2014年2月23日在广州出席《这边风景》研讨会时的讲话

我为什么在1963年的时候选择去新疆,就是因为在北京待着,我就感觉已经没法再写任何的东西。我觉得新疆还可以有一些不受影响的话题去写,比如热爱祖国、热爱家乡、热爱边疆、民族团结,还有宗教信徒的生活状况,现在证明这些话题不但没有过时,而且更突出了,更需要有这一类的作品出现。比如我在《这边风景》中写到1962年的边民外逃事件,在之前是大面积的饥饿问题,这个话题又有它极大的敏感性,非常麻烦、非常复杂。另外还有一个比较复杂的政治问题,比如“人民公社”,人民公社对发展生产力没有一点好处,这一点历史已经总结了。人民公社一解散,一搞包产到户,农民就吃饱肚子了,这是很简单的道理。但是人民公社的产生,出现人民公社这个念头并非偶然,类似的想法从古就有,在中国有过井田制,国外有过公社的想法。我在爱荷华的时候,那个地方旁边有个什么公社,是一批德裔人士希望过一种相对比较强调公平的,共同富裕、共同贫穷的生活。中国的留学生都喜欢到那里晚一点吃早饭,拼命地吃,因为收的钱有限,可以吃得非常饱,吃完这一顿晚上再喝点粥就打发了,因为中国人没钱。

人民公社和人类的某些理想有关系,和空想社会主义有关系,和农业社会主义有关系,人民公社的集体生活是有它的魅力和可爱之处的,例如一群姑娘唱着歌上工,现在已经没有这样的场面了,但这丝毫不意味着我要为人民公社招魂。我这里并没有回避人民公社和生活,但是相对来说,伊犁不是特别困难。伊犁曾经在1965年有几个月实现了不要粮票的制度,买馕不要粮票,这是当时中国我知道的唯一的一个城市。兰州有一个孤儿院,在1960年的饥饿当中,孤儿院的孩子快要饿死了,就干脆整个全部迁到伊宁市。

那时候在人民公社里,大家一块儿唱着歌,整个劳动的积极性并不高,但是有时候劳动起来又在一块儿,互相比一比,而且还有面子的问题,都是最壮的劳动力,你要是比别人低就会受到嘲笑。(有首歌叫)《社员都是向阳花》,我还记得在伊犁照过一张照片,王山的妈妈抱着王山,阳光都照在脸上,我一看这照片,我就认为王山和他妈都是社员,都是向阳花。别人也许会说你那时候怎么会有那样的思想,你应该写社员都吃不饱,社员都是大傻瓜,对不起,我不是这种想法,唱《社员都是向阳花》,忆旧它不一定是政治性的,忆旧首先是对生命的温习。

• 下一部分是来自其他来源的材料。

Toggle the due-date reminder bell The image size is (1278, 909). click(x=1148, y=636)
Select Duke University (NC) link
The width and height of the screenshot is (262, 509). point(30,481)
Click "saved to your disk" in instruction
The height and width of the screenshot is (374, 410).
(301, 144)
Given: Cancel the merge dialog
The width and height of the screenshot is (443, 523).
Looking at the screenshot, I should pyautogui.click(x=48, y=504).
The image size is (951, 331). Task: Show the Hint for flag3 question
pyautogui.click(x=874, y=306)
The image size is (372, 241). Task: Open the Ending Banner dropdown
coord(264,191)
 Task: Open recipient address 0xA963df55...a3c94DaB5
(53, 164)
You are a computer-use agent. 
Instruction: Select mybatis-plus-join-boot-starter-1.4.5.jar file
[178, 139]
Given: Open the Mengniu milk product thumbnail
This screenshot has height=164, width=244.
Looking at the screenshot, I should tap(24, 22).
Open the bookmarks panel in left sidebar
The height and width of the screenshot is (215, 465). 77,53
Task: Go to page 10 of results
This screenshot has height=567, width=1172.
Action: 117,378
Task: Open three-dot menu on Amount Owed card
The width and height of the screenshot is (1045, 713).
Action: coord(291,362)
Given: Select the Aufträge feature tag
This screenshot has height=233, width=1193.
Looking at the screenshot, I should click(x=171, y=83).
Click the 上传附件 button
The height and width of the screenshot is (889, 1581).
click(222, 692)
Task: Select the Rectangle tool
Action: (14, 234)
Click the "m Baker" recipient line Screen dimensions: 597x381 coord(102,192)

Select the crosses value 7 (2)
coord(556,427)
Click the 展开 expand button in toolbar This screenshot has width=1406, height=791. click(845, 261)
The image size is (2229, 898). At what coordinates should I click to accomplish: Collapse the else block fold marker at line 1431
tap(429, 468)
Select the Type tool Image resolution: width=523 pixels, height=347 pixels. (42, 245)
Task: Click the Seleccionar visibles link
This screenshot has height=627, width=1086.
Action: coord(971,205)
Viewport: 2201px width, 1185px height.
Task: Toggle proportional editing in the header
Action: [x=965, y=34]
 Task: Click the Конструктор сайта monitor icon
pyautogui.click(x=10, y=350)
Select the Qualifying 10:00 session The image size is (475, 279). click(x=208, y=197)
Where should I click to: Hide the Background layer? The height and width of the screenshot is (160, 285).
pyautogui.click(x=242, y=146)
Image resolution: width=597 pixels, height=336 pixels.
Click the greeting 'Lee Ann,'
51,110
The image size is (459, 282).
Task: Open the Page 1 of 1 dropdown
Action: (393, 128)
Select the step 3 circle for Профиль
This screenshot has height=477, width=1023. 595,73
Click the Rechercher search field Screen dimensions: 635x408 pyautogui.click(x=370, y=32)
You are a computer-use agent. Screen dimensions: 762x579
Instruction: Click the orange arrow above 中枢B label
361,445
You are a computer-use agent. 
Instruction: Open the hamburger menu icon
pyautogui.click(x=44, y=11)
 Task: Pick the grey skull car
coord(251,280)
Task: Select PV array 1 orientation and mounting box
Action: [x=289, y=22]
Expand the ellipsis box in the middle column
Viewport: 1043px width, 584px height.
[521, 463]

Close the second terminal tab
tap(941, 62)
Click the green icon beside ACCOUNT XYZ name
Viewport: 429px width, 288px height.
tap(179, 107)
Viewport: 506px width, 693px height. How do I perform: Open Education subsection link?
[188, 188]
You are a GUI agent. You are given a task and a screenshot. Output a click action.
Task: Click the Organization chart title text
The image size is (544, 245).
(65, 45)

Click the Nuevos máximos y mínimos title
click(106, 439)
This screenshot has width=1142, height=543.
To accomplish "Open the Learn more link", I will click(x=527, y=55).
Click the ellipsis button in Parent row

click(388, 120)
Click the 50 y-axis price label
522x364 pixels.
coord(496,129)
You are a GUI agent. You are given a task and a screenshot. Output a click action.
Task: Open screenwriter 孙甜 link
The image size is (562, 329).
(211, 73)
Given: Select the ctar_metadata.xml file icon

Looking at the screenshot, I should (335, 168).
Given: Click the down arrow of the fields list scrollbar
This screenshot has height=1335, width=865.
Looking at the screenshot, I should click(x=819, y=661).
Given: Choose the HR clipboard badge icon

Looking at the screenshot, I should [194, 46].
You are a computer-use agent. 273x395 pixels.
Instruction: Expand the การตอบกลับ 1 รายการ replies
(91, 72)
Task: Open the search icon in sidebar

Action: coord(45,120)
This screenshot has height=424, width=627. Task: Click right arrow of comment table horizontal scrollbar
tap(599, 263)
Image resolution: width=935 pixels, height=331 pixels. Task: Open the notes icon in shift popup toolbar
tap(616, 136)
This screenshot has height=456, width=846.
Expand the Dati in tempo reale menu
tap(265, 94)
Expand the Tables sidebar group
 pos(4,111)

另外,人民公社有一批干部,这批干部当时是被愚公移山、白求恩等等国家话语笼罩了,他们非常可爱,只有选择了敌视态度的人才认为全体农村干部都是坏蛋。有时候真是让你哭笑不得:“文革”开始以后,伊犁一个大队抓到一个偷麦子的,他不是本地人,民兵就把他送到大队来了,我也在,就审讯这个人,你受谁的思想影响,跑到这里来偷麦子?他说是“***”,他受***的影响来偷麦子,这是国家话语的泛滥。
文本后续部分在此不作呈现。